The thing about a theme is that the first use of the theme by an untrained administrator has the potential to make it less accessible. I once did extensive one-on-one training for a colleague for whom the university web team had built an accessible WordPress university staff news site only to find years later that she wasn’t writing alt-text for any of the hundreds of photos she had uploaded.
A theme can only be as accessible as it is finally approved and uploaded to the WordPress Theme Directory so the tag accessibility-ready was devised. The team worked to create a well defined list of accessibility specifications for theme creators and for theme checkers. At WordCamps and online the Accessibility Team did training for theme checkers. At last the process was in place but it did need some ironing out.
Cities
While this process was happening I began speaking at WordCamps about the need for accessible themes and explaining what that meant in as simple a fashion as possible. Instead of waiting for the community to respond I thought I’d start things rolling by asking people in the accessibility community if they would contribute a theme and that would lead by example. I called the project Cities as the idea was to encourage people in various cities where accessibility meetups existed to support the project.
I was very pleased when several people responded and said they’d build themes. The first theme was built by Anna Belle Leiserson, A11 Y’all, representing Nashville, and it took months to get it through the process and make it into the WordPress Theme Directory with the accessibility-ready tag. My apologies to Anna Belle for patiently waiting, but that theme really helped point out the bottlenecks in the process.
Though the Cities project only yielded a few themes the publicity from it went far and wide. Only this year at the 2017 CSUN conference I was asked how the project was going. So it had an effect on the community.
Success!
Today if you do a search for accessibility-ready tagged themes in the WordPress Theme Directory the number is one hundred and thirty four including this year’s theme from WordPress, Twenty Seventeen. I switched to it a few days ago and was so proud to see the accessibility-ready tag.

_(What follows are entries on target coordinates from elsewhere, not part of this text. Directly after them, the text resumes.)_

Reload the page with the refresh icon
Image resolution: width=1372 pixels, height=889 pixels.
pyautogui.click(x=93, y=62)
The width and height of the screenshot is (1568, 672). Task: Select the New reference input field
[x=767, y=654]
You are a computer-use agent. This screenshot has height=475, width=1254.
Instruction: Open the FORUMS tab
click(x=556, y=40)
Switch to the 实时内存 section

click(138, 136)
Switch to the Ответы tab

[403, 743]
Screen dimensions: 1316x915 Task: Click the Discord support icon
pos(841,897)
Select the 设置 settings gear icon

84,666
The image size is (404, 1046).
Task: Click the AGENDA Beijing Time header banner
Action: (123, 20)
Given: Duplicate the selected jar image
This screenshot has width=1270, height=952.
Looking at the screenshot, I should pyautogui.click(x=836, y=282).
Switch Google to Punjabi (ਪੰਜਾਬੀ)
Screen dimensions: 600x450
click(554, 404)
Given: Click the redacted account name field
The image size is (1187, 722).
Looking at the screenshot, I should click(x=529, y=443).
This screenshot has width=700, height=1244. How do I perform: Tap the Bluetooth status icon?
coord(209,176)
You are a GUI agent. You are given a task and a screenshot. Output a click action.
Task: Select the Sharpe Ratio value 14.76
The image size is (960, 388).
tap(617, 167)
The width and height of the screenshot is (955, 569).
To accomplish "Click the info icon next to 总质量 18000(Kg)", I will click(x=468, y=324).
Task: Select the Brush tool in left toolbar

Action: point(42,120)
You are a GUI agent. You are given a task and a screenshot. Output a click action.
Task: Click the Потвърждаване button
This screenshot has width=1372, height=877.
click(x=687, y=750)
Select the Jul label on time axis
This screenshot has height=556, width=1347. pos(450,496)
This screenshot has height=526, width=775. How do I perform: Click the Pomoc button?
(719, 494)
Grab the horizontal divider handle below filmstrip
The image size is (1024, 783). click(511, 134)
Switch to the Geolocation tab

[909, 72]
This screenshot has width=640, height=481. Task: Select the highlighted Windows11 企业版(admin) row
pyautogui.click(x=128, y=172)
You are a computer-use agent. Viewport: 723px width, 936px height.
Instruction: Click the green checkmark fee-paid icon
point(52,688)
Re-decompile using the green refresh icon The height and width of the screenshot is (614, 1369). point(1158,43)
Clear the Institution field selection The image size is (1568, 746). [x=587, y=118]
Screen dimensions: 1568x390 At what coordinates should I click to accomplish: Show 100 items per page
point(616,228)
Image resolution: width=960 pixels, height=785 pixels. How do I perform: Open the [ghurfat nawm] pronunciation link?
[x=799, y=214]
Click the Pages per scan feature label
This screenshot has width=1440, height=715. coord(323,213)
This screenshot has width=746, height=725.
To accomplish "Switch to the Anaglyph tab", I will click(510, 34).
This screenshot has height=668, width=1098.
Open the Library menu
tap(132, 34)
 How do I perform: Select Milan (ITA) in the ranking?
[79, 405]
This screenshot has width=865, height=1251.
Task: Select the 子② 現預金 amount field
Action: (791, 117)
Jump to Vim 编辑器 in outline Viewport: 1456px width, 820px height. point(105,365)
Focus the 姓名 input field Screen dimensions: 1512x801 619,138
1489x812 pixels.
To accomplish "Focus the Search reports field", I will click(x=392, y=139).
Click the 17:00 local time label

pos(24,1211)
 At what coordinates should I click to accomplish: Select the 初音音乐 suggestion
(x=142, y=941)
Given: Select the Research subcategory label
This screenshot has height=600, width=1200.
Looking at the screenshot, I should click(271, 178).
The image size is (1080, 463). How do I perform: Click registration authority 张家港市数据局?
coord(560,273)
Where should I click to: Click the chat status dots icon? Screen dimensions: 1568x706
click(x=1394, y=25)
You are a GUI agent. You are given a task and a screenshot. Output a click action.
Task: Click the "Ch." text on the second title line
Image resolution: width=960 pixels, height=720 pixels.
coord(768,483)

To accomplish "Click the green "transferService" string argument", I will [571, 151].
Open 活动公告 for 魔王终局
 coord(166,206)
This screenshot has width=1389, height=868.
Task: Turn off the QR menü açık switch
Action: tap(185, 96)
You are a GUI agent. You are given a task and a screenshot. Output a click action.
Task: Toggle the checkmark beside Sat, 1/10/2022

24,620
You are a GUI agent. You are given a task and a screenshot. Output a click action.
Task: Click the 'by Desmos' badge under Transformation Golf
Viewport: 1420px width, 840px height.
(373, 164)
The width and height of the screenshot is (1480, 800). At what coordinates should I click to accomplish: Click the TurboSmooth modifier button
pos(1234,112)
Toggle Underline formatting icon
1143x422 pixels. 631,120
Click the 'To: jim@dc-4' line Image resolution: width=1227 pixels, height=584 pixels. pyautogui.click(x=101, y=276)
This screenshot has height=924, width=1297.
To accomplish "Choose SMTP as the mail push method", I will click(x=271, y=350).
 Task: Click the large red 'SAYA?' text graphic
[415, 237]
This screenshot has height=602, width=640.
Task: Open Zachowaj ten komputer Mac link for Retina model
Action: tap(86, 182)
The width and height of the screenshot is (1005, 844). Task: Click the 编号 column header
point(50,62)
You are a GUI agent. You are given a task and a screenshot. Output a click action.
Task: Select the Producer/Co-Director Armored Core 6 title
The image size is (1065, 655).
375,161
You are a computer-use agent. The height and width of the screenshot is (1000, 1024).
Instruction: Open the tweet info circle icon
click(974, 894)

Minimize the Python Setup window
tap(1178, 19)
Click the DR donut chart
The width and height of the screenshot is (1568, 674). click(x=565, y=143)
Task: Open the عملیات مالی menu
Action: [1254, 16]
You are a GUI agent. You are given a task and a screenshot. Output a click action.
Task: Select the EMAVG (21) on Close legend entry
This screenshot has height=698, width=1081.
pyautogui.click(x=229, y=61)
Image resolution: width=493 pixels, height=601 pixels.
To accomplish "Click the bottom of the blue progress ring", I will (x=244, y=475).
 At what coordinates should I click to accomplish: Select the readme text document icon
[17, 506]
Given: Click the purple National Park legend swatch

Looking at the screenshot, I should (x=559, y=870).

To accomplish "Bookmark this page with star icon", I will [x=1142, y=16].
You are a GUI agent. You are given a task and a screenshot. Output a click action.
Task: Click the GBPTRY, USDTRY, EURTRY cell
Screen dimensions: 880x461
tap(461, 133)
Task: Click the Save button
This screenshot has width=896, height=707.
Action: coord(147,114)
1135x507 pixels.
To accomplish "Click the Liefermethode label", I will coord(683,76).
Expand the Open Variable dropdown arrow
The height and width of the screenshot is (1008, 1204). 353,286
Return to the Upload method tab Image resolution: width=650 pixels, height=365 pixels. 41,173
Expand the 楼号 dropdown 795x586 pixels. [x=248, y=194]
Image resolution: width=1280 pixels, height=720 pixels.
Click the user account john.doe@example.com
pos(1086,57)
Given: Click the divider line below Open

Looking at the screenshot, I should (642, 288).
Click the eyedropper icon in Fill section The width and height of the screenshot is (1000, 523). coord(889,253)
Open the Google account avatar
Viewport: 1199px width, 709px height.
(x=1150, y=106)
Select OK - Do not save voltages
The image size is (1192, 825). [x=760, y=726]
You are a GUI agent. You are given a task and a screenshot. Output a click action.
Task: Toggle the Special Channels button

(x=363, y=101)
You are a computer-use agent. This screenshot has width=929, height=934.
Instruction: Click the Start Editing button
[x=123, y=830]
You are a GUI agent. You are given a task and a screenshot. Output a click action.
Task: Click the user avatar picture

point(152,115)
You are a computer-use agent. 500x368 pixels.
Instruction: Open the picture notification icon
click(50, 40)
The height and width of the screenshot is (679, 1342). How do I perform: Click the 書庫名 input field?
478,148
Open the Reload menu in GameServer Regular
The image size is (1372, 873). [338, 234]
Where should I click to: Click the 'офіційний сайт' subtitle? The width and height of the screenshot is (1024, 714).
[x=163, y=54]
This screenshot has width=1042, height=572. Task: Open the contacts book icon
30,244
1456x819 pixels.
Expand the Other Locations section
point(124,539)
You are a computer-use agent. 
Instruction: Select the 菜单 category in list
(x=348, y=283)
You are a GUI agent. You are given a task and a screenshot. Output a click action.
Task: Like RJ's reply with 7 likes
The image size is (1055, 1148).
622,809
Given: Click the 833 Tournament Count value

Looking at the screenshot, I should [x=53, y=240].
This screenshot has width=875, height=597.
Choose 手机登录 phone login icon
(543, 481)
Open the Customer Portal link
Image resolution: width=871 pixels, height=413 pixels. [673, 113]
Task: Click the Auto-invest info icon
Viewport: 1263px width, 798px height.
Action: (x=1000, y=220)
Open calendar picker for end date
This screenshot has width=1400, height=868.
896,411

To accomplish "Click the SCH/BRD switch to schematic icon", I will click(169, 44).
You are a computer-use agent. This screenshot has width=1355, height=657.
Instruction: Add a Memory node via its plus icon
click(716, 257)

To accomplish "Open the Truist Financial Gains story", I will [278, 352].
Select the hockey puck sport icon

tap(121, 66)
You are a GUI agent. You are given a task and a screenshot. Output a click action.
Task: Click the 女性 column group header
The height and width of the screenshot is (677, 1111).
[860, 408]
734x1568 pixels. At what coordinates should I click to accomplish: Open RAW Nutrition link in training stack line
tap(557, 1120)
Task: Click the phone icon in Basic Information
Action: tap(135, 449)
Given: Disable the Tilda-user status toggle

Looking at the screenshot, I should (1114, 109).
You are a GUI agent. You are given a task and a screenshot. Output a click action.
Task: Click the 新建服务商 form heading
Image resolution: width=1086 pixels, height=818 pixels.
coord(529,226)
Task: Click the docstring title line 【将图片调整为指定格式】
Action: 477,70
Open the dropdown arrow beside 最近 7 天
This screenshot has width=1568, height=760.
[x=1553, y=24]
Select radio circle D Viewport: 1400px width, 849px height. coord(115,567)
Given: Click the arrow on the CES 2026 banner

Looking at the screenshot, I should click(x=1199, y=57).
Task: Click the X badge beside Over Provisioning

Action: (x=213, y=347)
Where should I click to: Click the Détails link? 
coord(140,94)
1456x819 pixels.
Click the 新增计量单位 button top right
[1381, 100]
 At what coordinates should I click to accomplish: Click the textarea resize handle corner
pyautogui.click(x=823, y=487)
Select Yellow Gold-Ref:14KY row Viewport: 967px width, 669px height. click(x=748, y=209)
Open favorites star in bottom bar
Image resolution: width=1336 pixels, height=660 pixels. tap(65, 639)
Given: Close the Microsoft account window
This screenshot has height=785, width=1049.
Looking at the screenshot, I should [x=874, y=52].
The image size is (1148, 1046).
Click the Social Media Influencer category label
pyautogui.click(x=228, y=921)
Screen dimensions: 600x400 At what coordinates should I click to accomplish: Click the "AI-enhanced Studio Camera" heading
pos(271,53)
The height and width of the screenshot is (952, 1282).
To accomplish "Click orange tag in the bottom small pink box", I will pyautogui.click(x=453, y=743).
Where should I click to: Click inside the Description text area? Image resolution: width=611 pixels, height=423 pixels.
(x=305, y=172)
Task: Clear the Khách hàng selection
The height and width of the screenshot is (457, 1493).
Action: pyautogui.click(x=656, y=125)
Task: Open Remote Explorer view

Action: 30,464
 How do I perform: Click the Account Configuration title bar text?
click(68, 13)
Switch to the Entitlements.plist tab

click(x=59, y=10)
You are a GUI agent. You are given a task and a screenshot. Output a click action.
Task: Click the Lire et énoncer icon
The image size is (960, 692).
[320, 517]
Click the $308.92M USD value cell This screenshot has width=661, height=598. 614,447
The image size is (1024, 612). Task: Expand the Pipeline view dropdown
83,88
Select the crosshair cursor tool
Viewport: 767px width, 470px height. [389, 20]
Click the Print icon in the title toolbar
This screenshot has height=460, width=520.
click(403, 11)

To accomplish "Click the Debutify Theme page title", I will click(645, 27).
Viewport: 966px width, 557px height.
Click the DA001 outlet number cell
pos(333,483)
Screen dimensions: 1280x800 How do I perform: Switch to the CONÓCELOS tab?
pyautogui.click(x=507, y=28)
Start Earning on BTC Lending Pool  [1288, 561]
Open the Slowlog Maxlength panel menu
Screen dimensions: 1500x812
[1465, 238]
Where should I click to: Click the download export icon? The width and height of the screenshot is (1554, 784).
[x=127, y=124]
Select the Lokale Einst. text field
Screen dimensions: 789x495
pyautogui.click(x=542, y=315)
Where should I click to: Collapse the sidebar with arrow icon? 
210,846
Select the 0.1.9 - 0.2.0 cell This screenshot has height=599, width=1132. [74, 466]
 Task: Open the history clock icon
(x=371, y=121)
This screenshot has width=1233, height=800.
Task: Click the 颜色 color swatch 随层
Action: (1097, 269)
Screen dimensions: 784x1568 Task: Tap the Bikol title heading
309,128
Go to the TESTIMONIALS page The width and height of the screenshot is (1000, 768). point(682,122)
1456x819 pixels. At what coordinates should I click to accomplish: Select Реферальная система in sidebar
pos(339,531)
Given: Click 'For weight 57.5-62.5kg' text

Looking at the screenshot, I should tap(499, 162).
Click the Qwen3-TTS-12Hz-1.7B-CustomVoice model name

I look forward to experimenting with Twenty Seventeen. For instance, I really need to understand the logic of the hero picture. Support forums are full of comments about the issue. I love the WordPress community! Congratulations to the WordPress Accessibility Team and much thanks to the WordPress community for continuing to make great progress on accessibility. Oh, and if you have an idea for an accessibility-ready theme you’d like to build, it can’t hurt to have one hundred and thirty five!